Answer

**step1** Understanding the Textbook Dimensions

The problem describes a textbook with specific dimensions.
The length of the textbook is given as 6 inches.
The height of the textbook is given as y inches.
The width of the textbook is given as x inches.
A textbook is a rectangular prism, so its faces are rectangles.

**step2** Analyzing the Front Cover

The problem states that the length of the diagonal of the front cover is 8 inches.
The front cover of the textbook is a rectangle with dimensions of its length and its height.
So, the dimensions of the front cover are 6 inches and y inches.
For any right-angled triangle, the square of the longest side (the diagonal in this case) is equal to the sum of the squares of the other two sides.
Therefore, for the front cover:
The square of the length (6 inches) is $$6 \times 6 = 36$$.
The square of the height (y inches) is $$y \times y = y^2$$.
The square of the diagonal (8 inches) is $$8 \times 8 = 64$$.
We can write this relationship as:
$$6^2 + y^2 = 8^2$$
$$36 + y^2 = 64$$

**step3** Calculating the Square of the Height

From the relationship for the front cover, we have:
$$36 + y^2 = 64$$
To find the value of $$y^2$$, we subtract 36 from 64:
$$y^2 = 64 - 36$$
$$y^2 = 28$$
So, the square of the height, $$y^2$$, is 28.

**step4** Analyzing the "Width" Diagonal

The problem states that the length of the diagonal of the width is 7 inches.
In the context of a rectangular prism (textbook), "diagonal of the width" most commonly refers to the diagonal of the side face that includes the width and height dimensions.

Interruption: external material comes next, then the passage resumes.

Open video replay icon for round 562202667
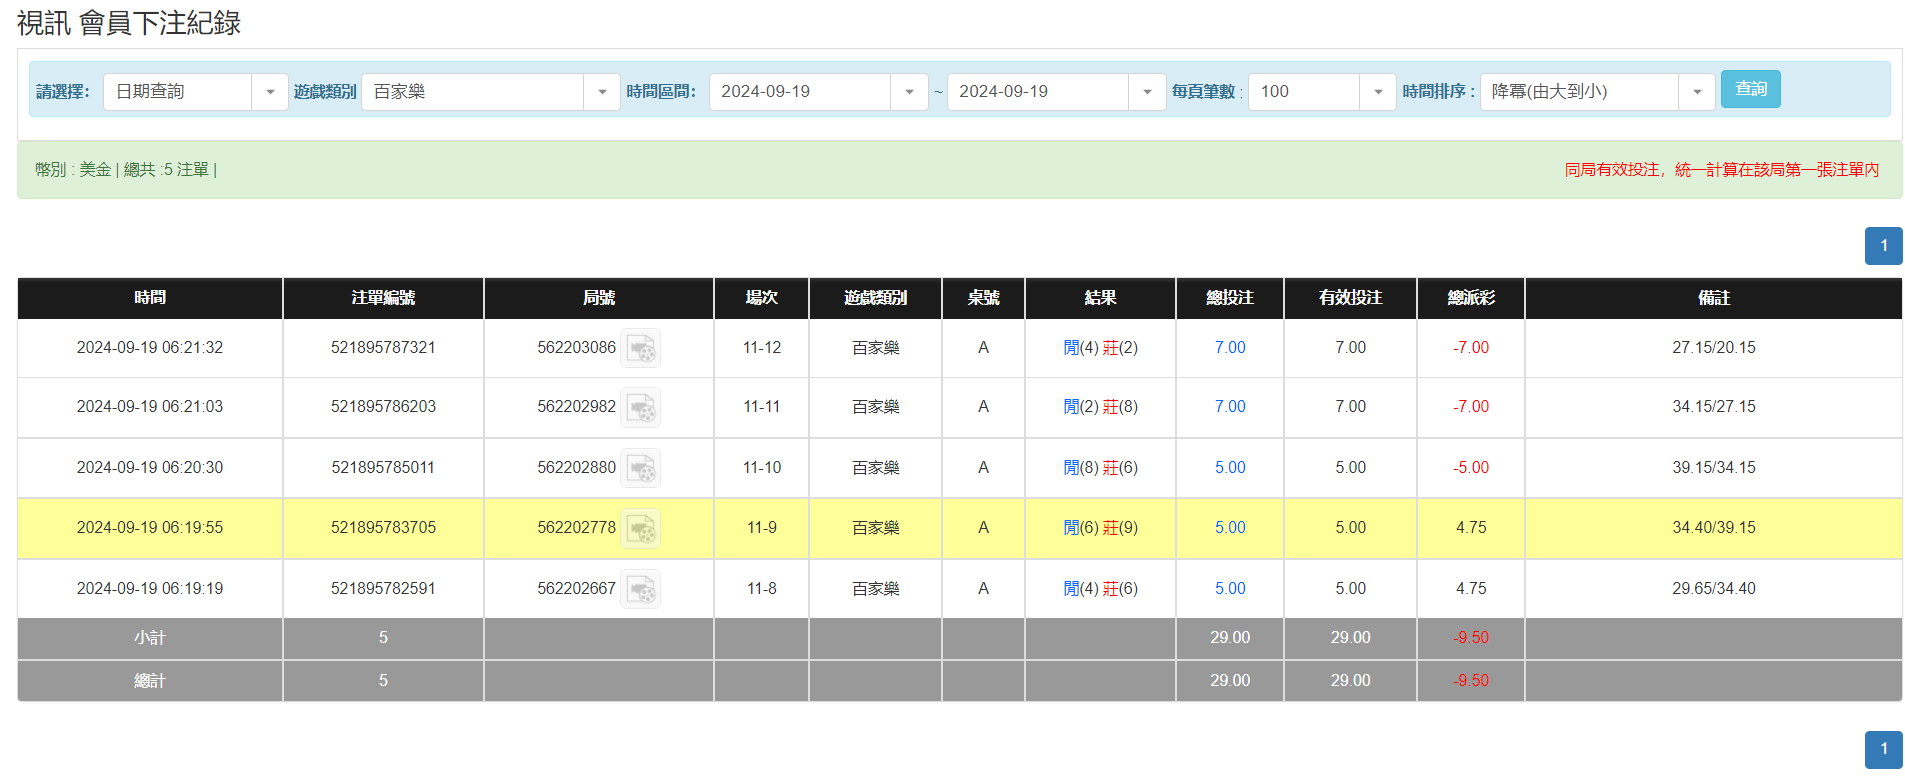point(640,589)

This would be the face with dimensions x inches (width) and y inches (height).
For this side face, the square of the width (x inches) is $$x \times x = x^2$$.
The square of the height (y inches) is $$y \times y = y^2$$.
The square of the diagonal (7 inches) is $$7 \times 7 = 49$$.
We can write this relationship as:
$$x^2 + y^2 = 7^2$$
$$x^2 + y^2 = 49$$

**step5** Calculating the Square of the Width

From the relationship for the width's diagonal, we have:
$$x^2 + y^2 = 49$$
In Step 3, we found that $$y^2 = 28$$. We can substitute this value into the equation:
$$x^2 + 28 = 49$$
To find the value of $$x^2$$, we subtract 28 from 49:
$$x^2 = 49 - 28$$
$$x^2 = 21$$
So, the square of the width, $$x^2$$, is 21.

**step6** Finding the Values of x and y

We have found:
$$y^2 = 28$$
$$x^2 = 21$$
To find the values of x and y, we need to find the number that, when multiplied by itself, gives 28 for y and 21 for x.
Thus, y is the square root of 28, and x is the square root of 21.
$$y = \sqrt{28}$$ inches
$$x = \sqrt{21}$$ inches
The values of x and y are $$\sqrt{21}$$ inches and $$\sqrt{28}$$ inches, respectively.